A cena drummondiana posiciona o menino entre as mangueiras, a leitura de Robinson Crusoé e a família que resguarda as tradições patriarcais. A situação do menino resume-se em ler e observar aquele mundo pequenino, mas com vistas para o alargamento do horizonte representado pela história do livro em mãos. Já a infância representada por Silviano Santiago apaga a presença da família e coloca nas relações do menino não só o livro, mas a moderna técnica de transmissão por imagem como o cinema e seus personagens presentes à cena sob e sobre a mangueira que dá frutos saborosos. A amplitude cultural é maior, mas não se caracteriza pela alienação das tradições explicitada no fruto da mangueira, que dá o sabor para todos os outros objetos presentes na memória do menino 119.

118 Cf. ANDRADE, Carlos Drummond de.

Poesia completa. Rio de Janeiro: Nova Aguilar, 2002. 1599 p. p. 6. Silviano Santiago escreveu a introdução da obra. O texto se encontra editado, também, em seu livro de ensaio Ora (direis) puxar conversa!.

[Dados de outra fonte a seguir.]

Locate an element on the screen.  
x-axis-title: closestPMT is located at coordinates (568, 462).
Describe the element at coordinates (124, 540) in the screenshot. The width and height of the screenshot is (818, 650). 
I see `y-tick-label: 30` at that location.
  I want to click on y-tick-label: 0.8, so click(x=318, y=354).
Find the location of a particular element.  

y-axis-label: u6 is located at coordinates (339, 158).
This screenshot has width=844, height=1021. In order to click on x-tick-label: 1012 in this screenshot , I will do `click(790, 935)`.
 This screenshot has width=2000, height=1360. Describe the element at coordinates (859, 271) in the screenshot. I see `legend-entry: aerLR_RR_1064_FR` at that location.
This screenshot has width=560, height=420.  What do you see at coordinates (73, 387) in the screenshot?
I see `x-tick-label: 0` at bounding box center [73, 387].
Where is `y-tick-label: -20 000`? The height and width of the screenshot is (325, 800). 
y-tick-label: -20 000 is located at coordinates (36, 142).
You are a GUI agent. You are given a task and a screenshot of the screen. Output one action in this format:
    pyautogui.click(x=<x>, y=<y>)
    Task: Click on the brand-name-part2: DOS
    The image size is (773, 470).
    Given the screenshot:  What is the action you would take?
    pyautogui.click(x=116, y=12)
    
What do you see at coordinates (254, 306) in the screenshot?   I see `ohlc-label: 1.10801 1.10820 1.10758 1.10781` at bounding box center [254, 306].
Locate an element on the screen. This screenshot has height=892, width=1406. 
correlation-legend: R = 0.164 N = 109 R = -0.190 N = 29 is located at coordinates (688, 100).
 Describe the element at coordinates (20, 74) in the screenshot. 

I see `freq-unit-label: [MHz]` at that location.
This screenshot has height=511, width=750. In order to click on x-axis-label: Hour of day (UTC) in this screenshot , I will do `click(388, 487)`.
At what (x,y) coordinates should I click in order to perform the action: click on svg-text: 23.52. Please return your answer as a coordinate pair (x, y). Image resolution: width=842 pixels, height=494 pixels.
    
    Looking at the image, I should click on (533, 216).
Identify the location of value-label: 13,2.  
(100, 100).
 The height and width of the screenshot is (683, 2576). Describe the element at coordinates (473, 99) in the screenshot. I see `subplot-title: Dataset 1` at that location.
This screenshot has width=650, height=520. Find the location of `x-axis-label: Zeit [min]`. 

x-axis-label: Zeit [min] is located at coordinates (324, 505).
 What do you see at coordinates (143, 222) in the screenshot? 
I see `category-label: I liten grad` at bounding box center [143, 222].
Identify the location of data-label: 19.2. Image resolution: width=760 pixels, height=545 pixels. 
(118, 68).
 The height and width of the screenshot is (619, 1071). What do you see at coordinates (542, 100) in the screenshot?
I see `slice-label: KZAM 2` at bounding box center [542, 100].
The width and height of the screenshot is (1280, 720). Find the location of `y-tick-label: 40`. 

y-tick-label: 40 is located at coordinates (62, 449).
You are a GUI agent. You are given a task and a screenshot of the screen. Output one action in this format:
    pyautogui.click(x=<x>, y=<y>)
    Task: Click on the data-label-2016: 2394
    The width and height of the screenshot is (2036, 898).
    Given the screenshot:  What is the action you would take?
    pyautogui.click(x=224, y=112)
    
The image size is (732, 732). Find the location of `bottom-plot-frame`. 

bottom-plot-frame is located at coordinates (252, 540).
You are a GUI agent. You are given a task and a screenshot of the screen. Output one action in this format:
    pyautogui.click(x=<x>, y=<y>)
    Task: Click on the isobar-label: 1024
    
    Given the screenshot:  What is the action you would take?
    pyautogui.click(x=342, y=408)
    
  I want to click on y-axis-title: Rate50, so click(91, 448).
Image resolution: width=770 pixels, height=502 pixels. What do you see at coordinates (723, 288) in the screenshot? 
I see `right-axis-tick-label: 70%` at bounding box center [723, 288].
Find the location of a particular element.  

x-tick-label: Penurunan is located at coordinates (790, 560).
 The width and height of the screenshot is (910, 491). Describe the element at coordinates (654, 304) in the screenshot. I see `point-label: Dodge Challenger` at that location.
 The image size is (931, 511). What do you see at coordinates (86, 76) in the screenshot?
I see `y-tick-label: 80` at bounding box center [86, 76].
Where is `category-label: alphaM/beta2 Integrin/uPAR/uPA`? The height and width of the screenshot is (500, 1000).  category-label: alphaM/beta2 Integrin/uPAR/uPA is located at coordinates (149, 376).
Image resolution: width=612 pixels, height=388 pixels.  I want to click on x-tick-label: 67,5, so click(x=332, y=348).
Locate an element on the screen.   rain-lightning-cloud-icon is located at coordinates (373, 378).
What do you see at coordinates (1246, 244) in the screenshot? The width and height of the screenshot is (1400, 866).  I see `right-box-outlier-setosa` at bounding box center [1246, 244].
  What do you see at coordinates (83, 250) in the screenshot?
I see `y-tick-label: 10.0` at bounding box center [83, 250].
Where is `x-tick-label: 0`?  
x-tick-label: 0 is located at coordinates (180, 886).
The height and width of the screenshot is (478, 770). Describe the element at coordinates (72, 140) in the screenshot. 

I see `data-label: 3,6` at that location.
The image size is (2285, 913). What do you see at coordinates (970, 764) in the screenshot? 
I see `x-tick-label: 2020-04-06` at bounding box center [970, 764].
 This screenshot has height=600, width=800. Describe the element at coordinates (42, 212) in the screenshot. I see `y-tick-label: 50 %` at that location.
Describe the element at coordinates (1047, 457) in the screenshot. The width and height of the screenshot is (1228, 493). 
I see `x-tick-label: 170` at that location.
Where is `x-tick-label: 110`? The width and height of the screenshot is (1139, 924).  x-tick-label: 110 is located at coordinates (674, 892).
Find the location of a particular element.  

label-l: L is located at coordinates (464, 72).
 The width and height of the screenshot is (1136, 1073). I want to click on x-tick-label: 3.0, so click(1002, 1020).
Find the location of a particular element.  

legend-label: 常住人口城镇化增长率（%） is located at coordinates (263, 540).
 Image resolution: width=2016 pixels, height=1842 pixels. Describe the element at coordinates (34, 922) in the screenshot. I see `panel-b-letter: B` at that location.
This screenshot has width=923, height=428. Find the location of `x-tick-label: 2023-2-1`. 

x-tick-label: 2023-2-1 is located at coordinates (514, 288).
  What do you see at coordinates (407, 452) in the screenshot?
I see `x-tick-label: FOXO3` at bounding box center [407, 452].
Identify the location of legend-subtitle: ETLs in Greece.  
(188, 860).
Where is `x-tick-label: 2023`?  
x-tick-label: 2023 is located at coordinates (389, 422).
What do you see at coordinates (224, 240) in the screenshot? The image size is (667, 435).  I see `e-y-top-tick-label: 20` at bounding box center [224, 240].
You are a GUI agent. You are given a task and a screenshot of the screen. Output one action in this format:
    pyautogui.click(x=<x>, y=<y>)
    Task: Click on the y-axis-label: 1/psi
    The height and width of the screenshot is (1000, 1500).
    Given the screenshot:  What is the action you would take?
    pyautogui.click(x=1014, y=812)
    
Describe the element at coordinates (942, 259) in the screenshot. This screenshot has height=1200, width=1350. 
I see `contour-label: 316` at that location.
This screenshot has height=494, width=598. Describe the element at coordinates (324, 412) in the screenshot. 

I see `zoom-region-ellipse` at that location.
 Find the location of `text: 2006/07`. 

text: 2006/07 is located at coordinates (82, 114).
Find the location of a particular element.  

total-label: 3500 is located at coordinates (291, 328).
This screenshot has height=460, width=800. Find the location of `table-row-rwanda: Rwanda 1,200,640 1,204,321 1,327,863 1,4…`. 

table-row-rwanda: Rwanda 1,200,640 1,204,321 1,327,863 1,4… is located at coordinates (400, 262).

119 Diz Silviano Santiago em entrevista: “Mas gibi e cinema são duas coisas que vão ser muito

importantes para mim, porque vão marcar – de maneira pretensiosa – certo espírito cosmopolita meu. Eu tinha o imaginário ligado ao que estava acontecendo no mundo, apesar de a cidade ser provinciana. Tinha, por exemplo, perfeita noção da Segunda Guerra Mundial, através dos personagens de gibi ou dos filmes. Naquela época havia seriados, e me lembro dos 15 episódios de O terror dos espiões e muitos outros. (...) Minhas experiências eram gibi e cinema. (...) Se eu falasse em Capitão Marvel, Tocha Humana, Príncipe Submarino, Mandrake, Homem Bala, etc., todas aquelas crianças sabiam o que era. Havia uma contaminação da província pelo mundo”. SANTIAGO, Silviano. Entrevista concedida em 02 mai 2002 a Helena Bomeny e Lúcia Lippi Oliveira.

Nem só de filmes e HQ se fez o histórico sócio-cultural dessa geração que nascia. Também o “horror” da Segunda Guerra Mundial é parte integrante da sociedade ocidental.